● **ENTRIES PROVIDED**
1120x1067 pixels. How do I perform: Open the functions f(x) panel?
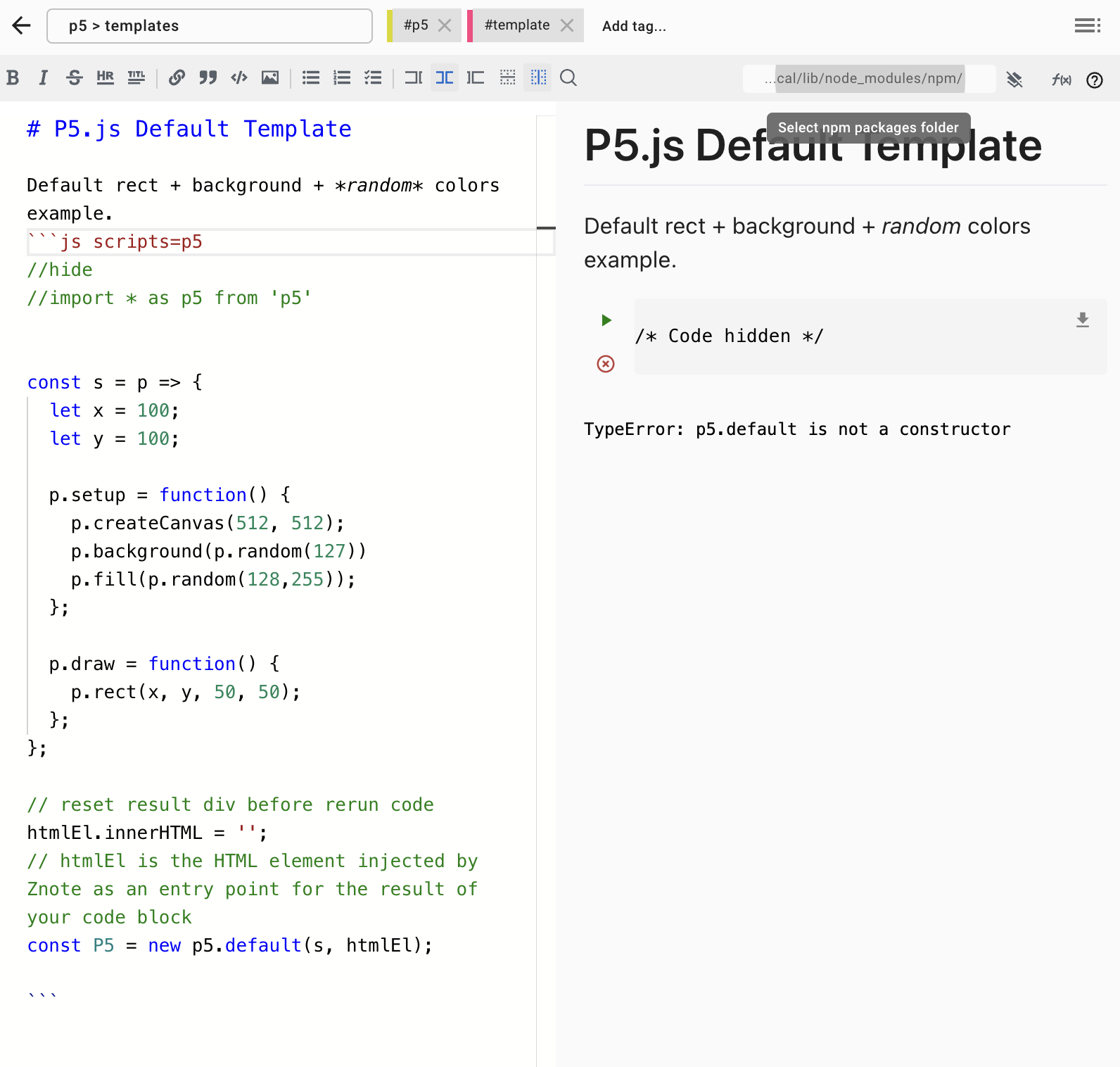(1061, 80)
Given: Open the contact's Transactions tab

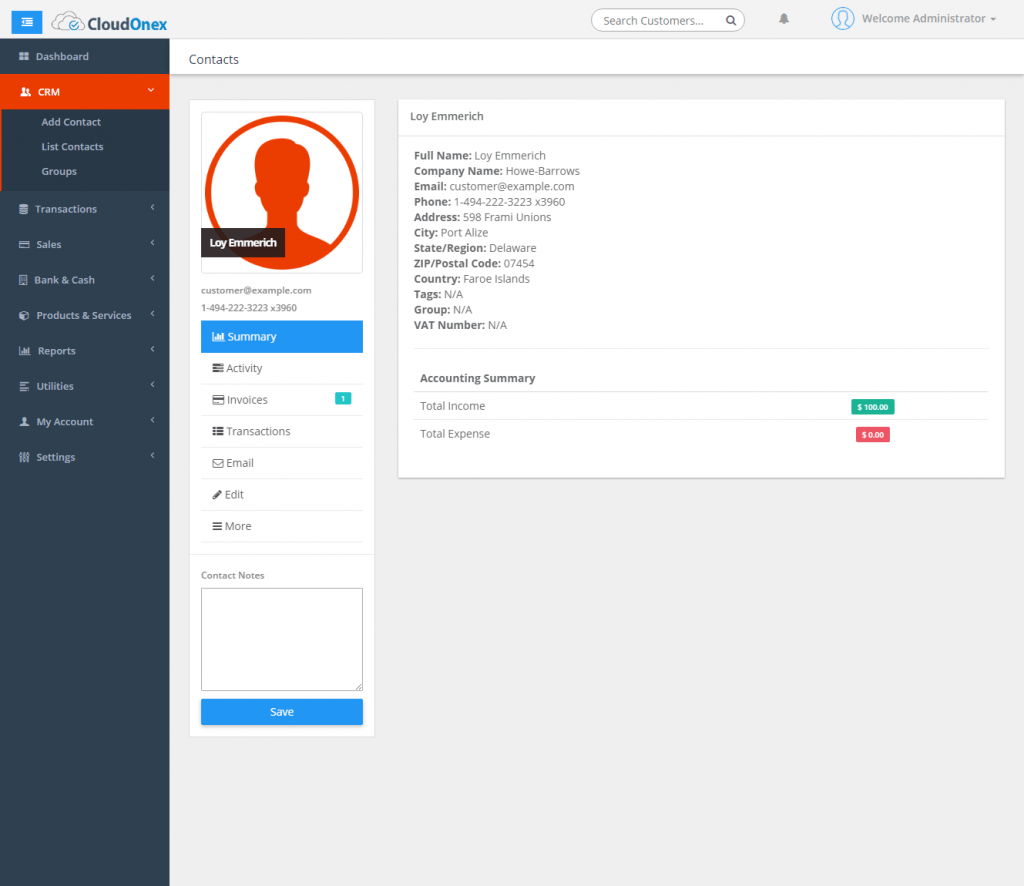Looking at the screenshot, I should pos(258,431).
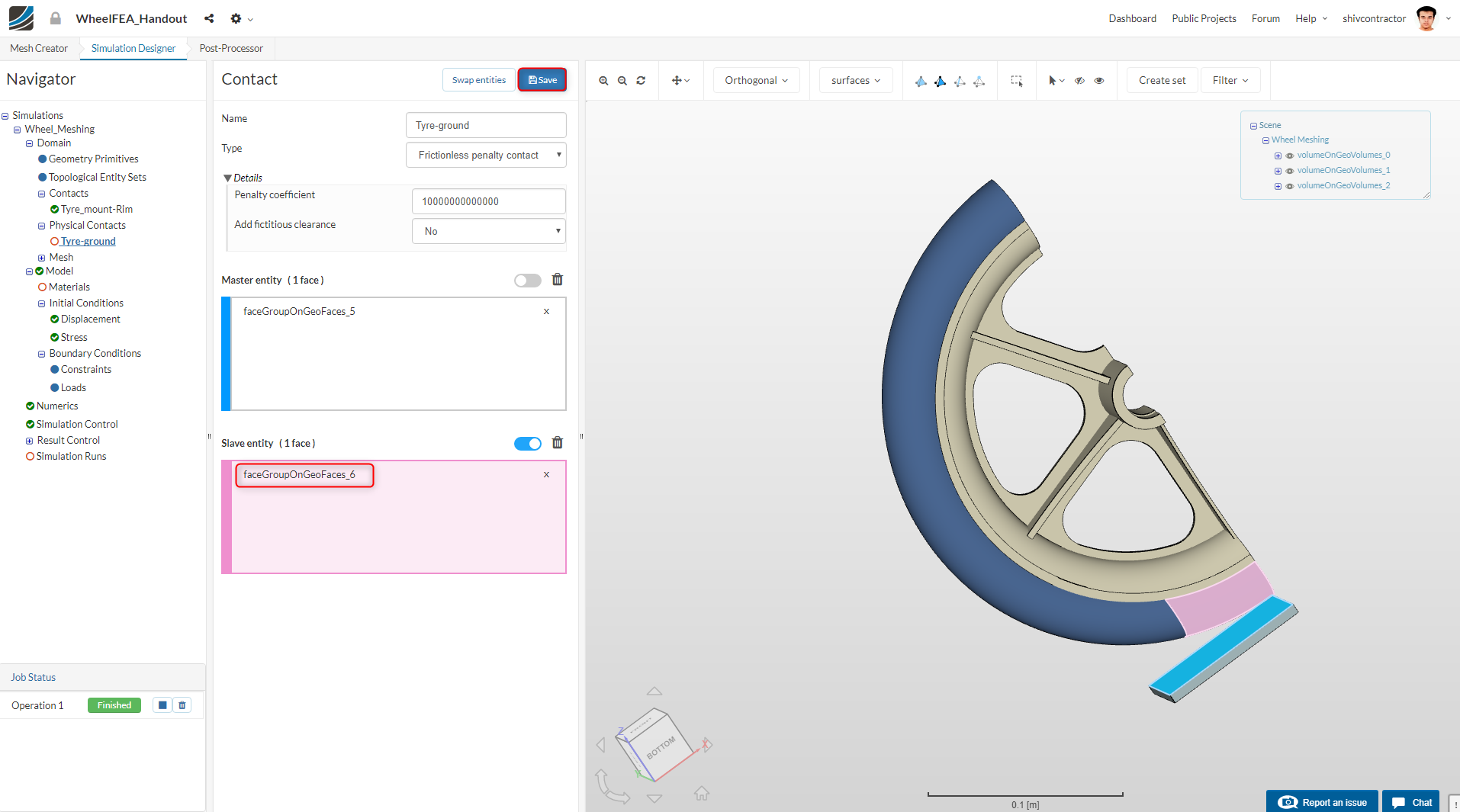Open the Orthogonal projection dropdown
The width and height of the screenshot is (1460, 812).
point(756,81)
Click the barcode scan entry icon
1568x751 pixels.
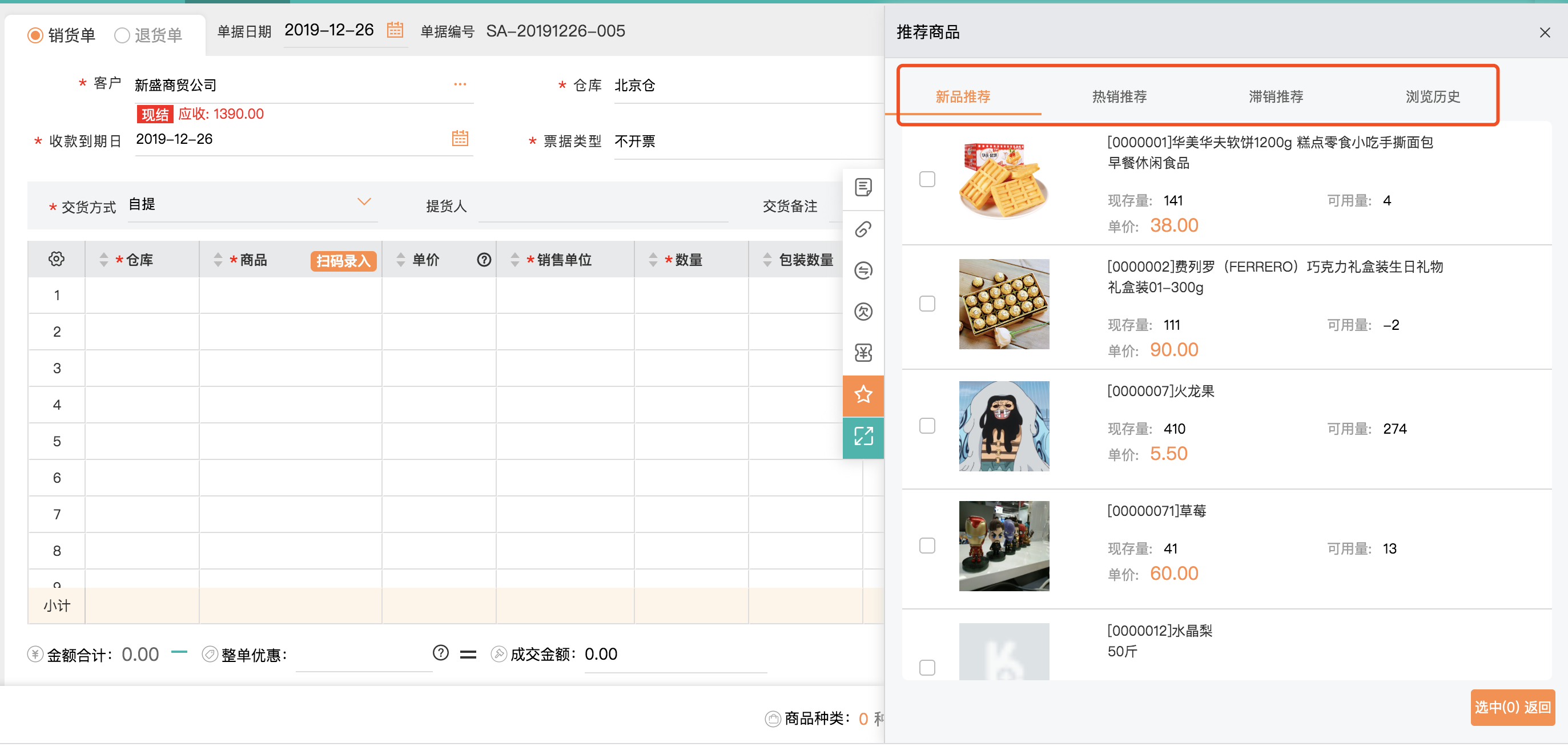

● **PROBLEM STATEMENT**
Would you reproduce the listing above exactly, without any of its images?

● **OUTPUT FOR THIS EXERCISE**
1120x1067 pixels. How do I perform: Open the functions f(x) panel?
(1061, 80)
Given: Open the contact's Transactions tab

Looking at the screenshot, I should pos(258,431).
Open the Orthogonal projection dropdown
The width and height of the screenshot is (1460, 812).
point(756,81)
Click the barcode scan entry icon
1568x751 pixels.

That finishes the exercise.